Je reprends ce soir l'analyse engagée hier des propos de Marie de Hennezel, une psychologue réputée pour son combat en faveur des soins palliatifs, qui cache et qui justifie son refus de l'euthanasie, selon moi infondé, et je veux continuer à vous dire pourquoi. J'ai lu attentivement sa conférence donné le 12 octobre de l'an dernier, à Nantes, devant les Amis de La Vie (le magazine catholique).

J'ai pioché ici ou là quelques expressions, qu'on prendrait pour d'aimables banalités si on n'y prenait garde, si on ne repérait pas, derrière un discours bienveillant et compatissant, des présupposés discutables. C'est ce dont je veux précisément discuter, bien sûr dans le respect des opinions de chacun:

- "Le devoir d'accompagnement": on se situe d'emblée dans une approche morale (le devoir), et pas proprement psychologique. Accompagner un mourant, je ne sais pas ce que ça signifie. Dans l'accompagnement, il y a un compagnonnage, un rapport d'égalité entre deux êtres. Entre le vivant et le mourant, il n'y a pas de compagnonnage possible, parce que la promenade est, pour l'un des deux, involontaire, tragique et sans retour.

- "Aider à mourir": c'est du même tonneau que l'expression précédente, qui ne mange pas de pain mais n'a pas de sens. La mort hélas n'a pas besoin d'être aidée. Elle se débrouille très bien toute seule dans ses oeuvres. Si on devait m'aider, ce serait à ne pas mourir, mais je crains que ce ne soit impossible. Ou alors, m'aider à mourir, ce serait, précisément, me donner la mort parce que je n'en peux plus de souffrir, parce que j'en ai assez de vivre cette vie de mourant. Là oui. Mais c'est cette euthanasie que rejette Marie de Hennezel (François Mitterrand, qui a préfacé son ouvrage "La mort intime", n'a d'ailleurs fait appel ni à elle, ni à quiconque, à ce qu'on en sait, dans ses derniers moments).

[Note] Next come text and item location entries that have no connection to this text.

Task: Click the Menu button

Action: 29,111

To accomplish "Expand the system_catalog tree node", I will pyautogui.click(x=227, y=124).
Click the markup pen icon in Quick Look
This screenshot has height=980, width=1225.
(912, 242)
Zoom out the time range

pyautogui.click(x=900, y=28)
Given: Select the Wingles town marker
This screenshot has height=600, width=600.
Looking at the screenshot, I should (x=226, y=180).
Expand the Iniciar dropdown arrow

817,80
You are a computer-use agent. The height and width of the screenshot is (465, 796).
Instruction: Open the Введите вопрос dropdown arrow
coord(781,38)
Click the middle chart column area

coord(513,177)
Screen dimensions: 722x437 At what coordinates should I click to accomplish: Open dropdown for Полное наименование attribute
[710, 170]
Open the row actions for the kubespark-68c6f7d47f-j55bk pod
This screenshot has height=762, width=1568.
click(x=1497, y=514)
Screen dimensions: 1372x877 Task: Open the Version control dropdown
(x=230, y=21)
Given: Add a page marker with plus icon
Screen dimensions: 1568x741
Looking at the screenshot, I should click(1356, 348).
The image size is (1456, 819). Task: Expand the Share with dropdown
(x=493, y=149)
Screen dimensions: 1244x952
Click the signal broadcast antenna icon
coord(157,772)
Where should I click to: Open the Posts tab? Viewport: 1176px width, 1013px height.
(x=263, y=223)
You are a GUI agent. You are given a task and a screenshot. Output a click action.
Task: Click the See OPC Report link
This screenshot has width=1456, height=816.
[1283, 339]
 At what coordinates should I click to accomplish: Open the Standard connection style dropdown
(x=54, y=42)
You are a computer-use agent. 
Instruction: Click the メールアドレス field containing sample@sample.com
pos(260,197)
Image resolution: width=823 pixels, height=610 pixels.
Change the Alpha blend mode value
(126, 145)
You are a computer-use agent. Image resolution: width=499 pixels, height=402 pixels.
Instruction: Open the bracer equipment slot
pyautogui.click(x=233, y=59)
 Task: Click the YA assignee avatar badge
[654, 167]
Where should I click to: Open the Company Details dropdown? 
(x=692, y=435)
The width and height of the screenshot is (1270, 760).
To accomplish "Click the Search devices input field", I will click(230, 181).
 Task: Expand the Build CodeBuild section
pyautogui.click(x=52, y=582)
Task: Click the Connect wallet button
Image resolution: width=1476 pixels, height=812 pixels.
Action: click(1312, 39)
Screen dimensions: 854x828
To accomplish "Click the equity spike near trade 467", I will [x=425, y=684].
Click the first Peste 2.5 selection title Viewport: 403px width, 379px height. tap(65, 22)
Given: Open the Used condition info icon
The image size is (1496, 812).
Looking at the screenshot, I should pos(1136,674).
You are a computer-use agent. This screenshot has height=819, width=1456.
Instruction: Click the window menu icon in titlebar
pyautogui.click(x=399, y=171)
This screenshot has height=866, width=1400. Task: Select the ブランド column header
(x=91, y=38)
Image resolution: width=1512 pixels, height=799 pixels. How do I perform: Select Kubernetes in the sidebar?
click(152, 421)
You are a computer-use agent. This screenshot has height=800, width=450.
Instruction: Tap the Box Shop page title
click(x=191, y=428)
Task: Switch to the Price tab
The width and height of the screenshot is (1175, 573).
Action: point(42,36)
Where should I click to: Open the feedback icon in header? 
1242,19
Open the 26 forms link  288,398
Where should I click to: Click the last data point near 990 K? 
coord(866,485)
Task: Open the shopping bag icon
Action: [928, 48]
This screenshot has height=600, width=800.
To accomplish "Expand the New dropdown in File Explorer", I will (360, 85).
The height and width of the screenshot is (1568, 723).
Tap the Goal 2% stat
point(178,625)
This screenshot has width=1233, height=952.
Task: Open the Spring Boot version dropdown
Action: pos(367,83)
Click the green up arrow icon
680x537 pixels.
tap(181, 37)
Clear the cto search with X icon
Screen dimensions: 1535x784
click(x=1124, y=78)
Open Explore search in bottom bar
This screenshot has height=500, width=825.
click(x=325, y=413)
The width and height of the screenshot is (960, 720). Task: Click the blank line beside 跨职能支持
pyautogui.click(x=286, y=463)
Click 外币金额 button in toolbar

- "Restituer son caractère naturel à la mort": c'est l'appel au naturalisme, contre l'artifice de la technique, c'est la soumission au corps que les religions astreignent souvent à une ascèse bien peu naturelle, sauf au moment de la mort, où celui-ci est renvoyé à sa naturalité. Je ne conçois ainsi ni la mort, ni la vie, et les hommes ne doivent honorer aucune "nature" mais inventer une culture qui nous rende meilleurs. Car pourquoi ne pas "restituer son caractère naturel" à la souffrance, tant qu'on y est, c'est-à-dire ne plus la faire disparaître sous les doses de morphine? Il est certes naturel de mourir, mais je veux l'échéance la plus lointaine possible, grâce à cet artifice que n'a cessé d'être la médecine. Et au moment de mourir, je souhaite là encore une mort la moins naturelle possible, adoucie par exemple par d'apaisantes drogues.

- "S'abandonner avec confiance au mystère de la mort": quoi, quel mystère? Rien n'est moins mystérieux que la mort. C'est la conséquence inéluctable d'un processus biologique qui se déclenche dès la naissance, qu'on peut expliquer, qu'on peut décrire. L'amour est mystérieux, oui: on ne sait pas pourquoi on aime, ni pourquoi on cesse d'aimer. Mais la mort, non: tout est su, tout est connu, rien d'imprévisible avec elle, sinon le jour et l'heure. Quant à "s'abandonner avec confiance" en elle, sûrement pas: j'ai le droit de voir la mort comme une ennemie, devant laquelle je plie quand je ne peux plus faire autrement. Il n'y a que les bras de Morphée dans lesquels je m'abandonne avec confiance.

- "Entrer vivant dans la mort": c'est une formule absurde, contradictoire, à moins qu'on ne suppose une vie après la mort. C'est ce qui parcourt la pensée officiellement psychologique de Marie de Hennezel, c'est cela le seul mystère dont elle refuse de nous entretenir ouvertement. Quoique le christianisme latent qui est le sien (inconscient ou pas, car j'ignore si elle a la foi) est singulièrement faussé: "Il faut laisser les morts enterrer les morts", disait le Christ. Sa foi s'intéressait aux vivants et à la vie, pas aux mourants et à la mort.

- "On rêve d'une mort rapide, indolore, discrète": Hennezel le constate pour le déplorer. Mais que veut-elle? Une mort lente, douloureuse et devant les siens, parfois les voisins, comme on mourait autrefois? Merci, pas moi. Je veux ce qui est refusé: une mort rapide, indolore,discrète, voilà au fond l'aspiration de l'homme moderne, et il a bien raison.


Bonne soirée.


PS: le texte de la conférence de Marie de Hennezel, dont j'ai tiré les expressions commentées, est facilement retrouvable sur internet.